The result is selective failure, where certain URLs work and others fail. The proxy does not distinguish why TLS failed, only that the backend cannot be safely used.

Time Synchronization and NTP Drift

Time drift is often underestimated but directly impacts certificate validation and authentication tokens. If vCenter time deviates significantly from ESXi hosts or domain controllers, services may reject each other’s requests.

Certificates that are technically valid may appear expired or not yet valid due to clock skew. Authentication tickets fail silently, causing backend services to drop connections during startup.

In these scenarios, restarting services provides only temporary relief. Until NTP is stable and consistent, rhttpproxy will continue to report unhealthy upstreams.

Network and Firewall-Level Connectivity Breaks

Internal firewall rules, distributed firewall policies, or host-based firewalls can block service-to-service communication within the vCenter appliance. Even though everything runs on the same VM, services still communicate over TCP ports that must remain open.
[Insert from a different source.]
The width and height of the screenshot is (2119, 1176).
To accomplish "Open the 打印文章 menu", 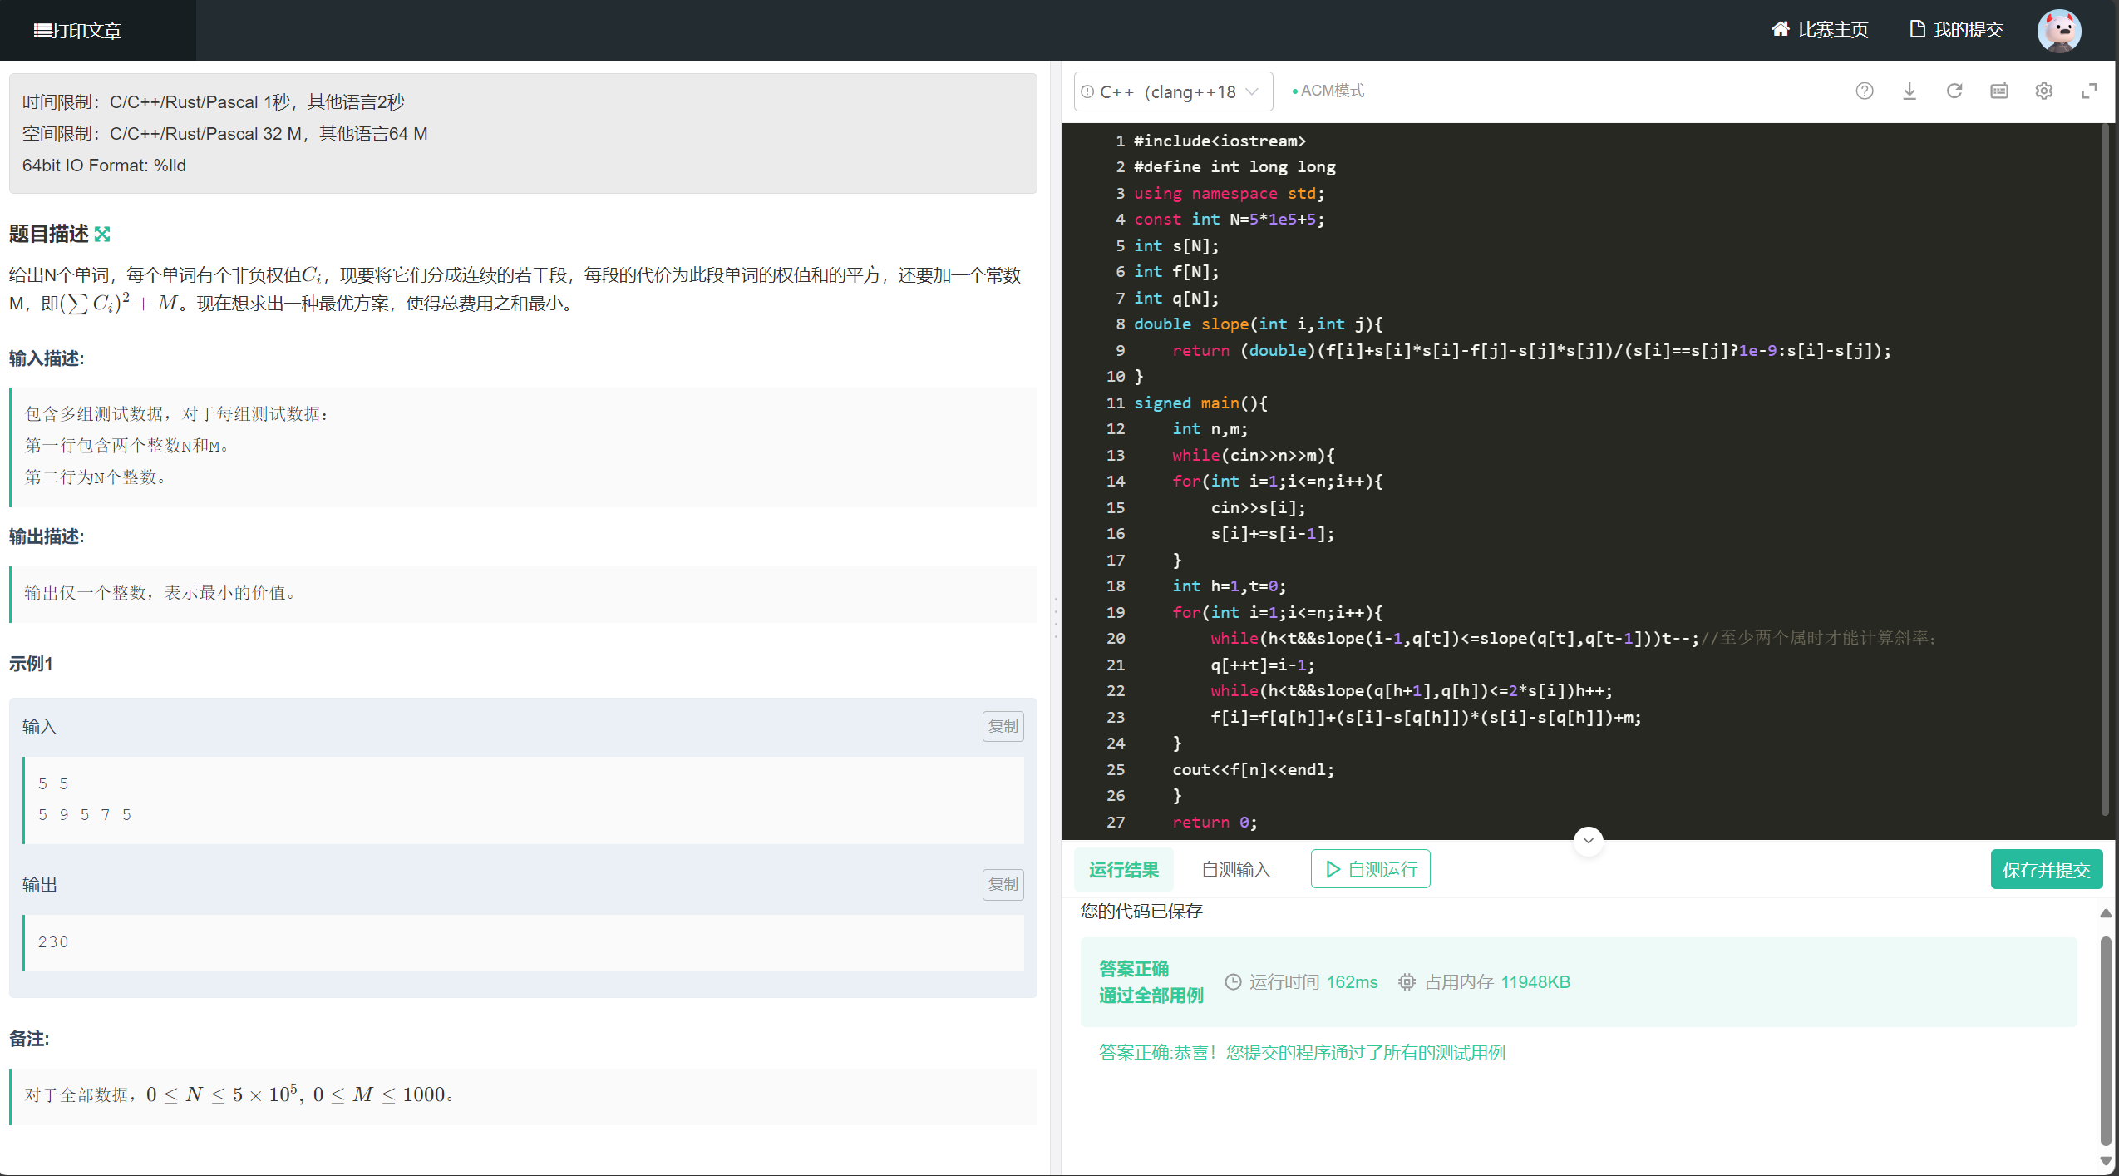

After security hardening or network changes, required ports for vpxd, sps, or lookup service may be blocked. The services remain running but cannot accept connections from rhttpproxy.

This type of failure is deceptive because traditional network tests from external clients succeed. Only internal service health checks reveal the broken communication paths.
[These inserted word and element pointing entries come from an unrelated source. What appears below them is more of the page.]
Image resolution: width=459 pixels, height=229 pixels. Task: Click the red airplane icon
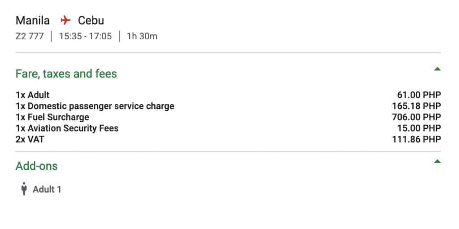65,21
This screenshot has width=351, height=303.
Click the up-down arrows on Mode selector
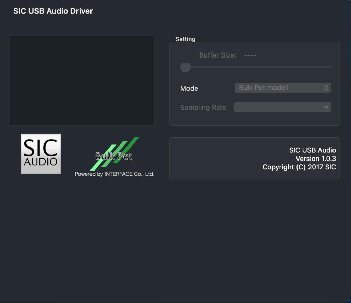click(x=326, y=88)
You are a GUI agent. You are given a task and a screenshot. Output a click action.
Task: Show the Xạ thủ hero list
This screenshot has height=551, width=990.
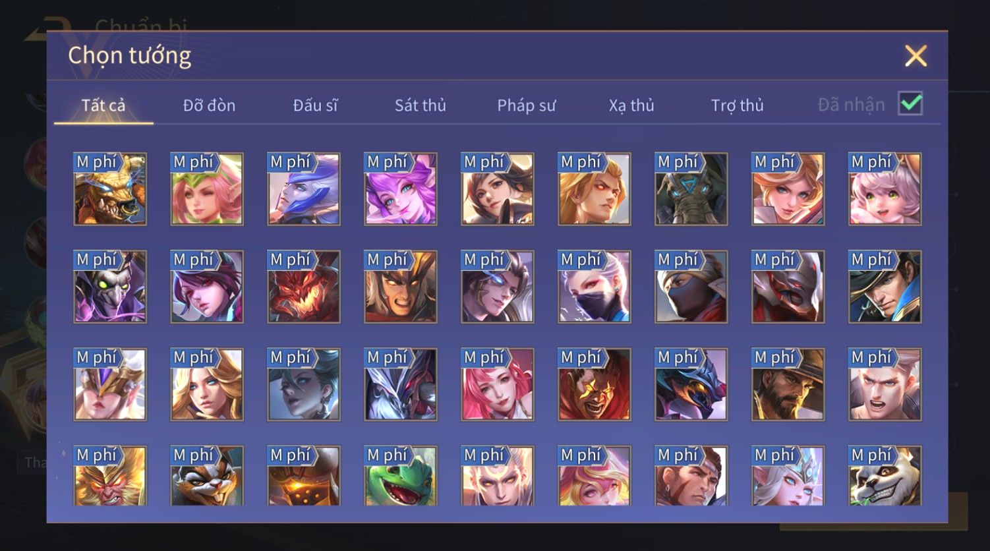631,105
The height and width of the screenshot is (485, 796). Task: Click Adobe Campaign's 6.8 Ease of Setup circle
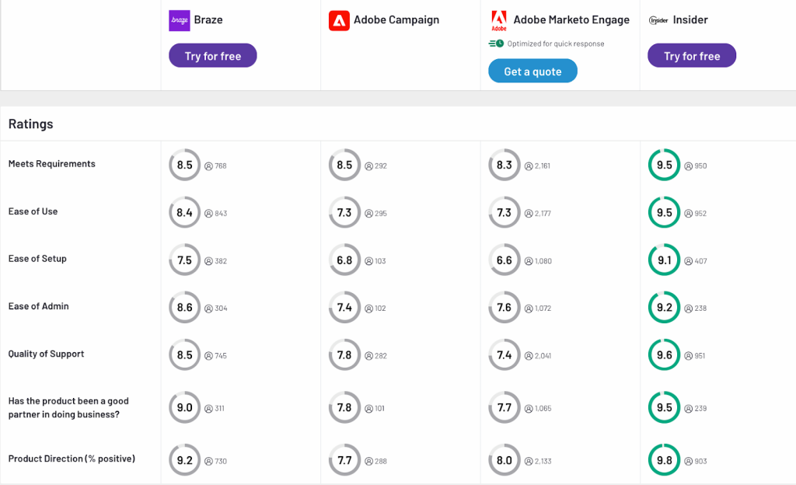[344, 260]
Residual State from Failed Upgrades or Restores

Failed or interrupted upgrades often leave vCenter in a partially migrated state. Configuration files, service registrations, or certificates may reference old versions or invalid endpoints.
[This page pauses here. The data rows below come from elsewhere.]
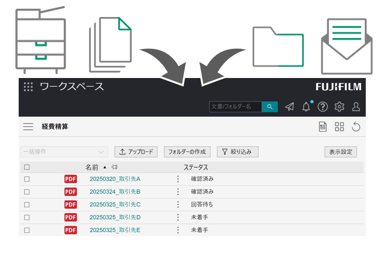Open the help question mark icon
This screenshot has width=385, height=256.
point(323,107)
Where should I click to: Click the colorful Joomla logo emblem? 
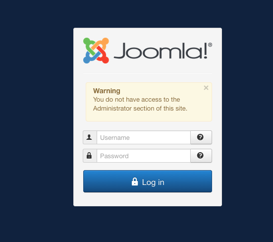point(96,51)

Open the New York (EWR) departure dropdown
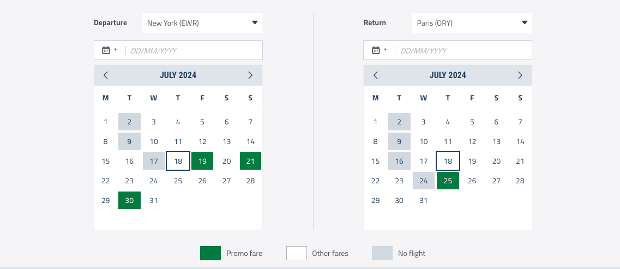(202, 23)
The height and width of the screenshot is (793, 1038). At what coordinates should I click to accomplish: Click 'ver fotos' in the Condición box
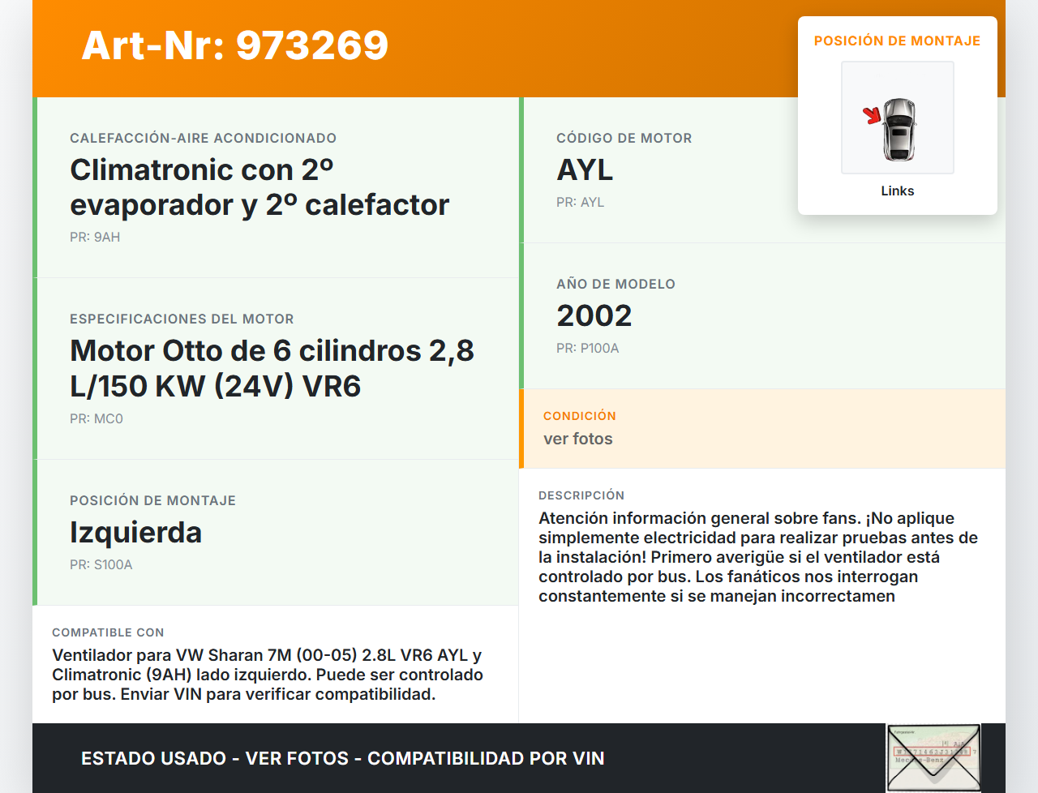pyautogui.click(x=577, y=439)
Similarly, restores from image-level backups can reintroduce stale service registrations that no longer match the current environment. rhttpproxy attempts to route traffic to services that technically exist but are no longer valid.

Until these inconsistencies are corrected, the proxy will continue to surface “No Healthy Upstream” even though no single service appears completely down.

Each of these root causes points to a specific corrective action, not a generic reboot. Identifying which layer is failing allows administrators to apply targeted fixes that permanently restore vCenter service health rather than chasing recurring proxy errors.

Pre-Troubleshooting Checklist: Validating vCenter Reachability, DNS, Time Sync, and Resource Health

Before diving into service restarts or certificate repairs, it is critical to validate the foundational dependencies that every vCenter service relies on. Many “No Healthy Upstream” incidents persist simply because these baseline checks were skipped, causing deeper troubleshooting to chase symptoms instead of root cause.

This checklist is designed to confirm that vCenter is reachable, internally consistent, and operating within safe resource boundaries. Completing these steps first ensures that subsequent fixes actually stick instead of temporarily masking underlying instability.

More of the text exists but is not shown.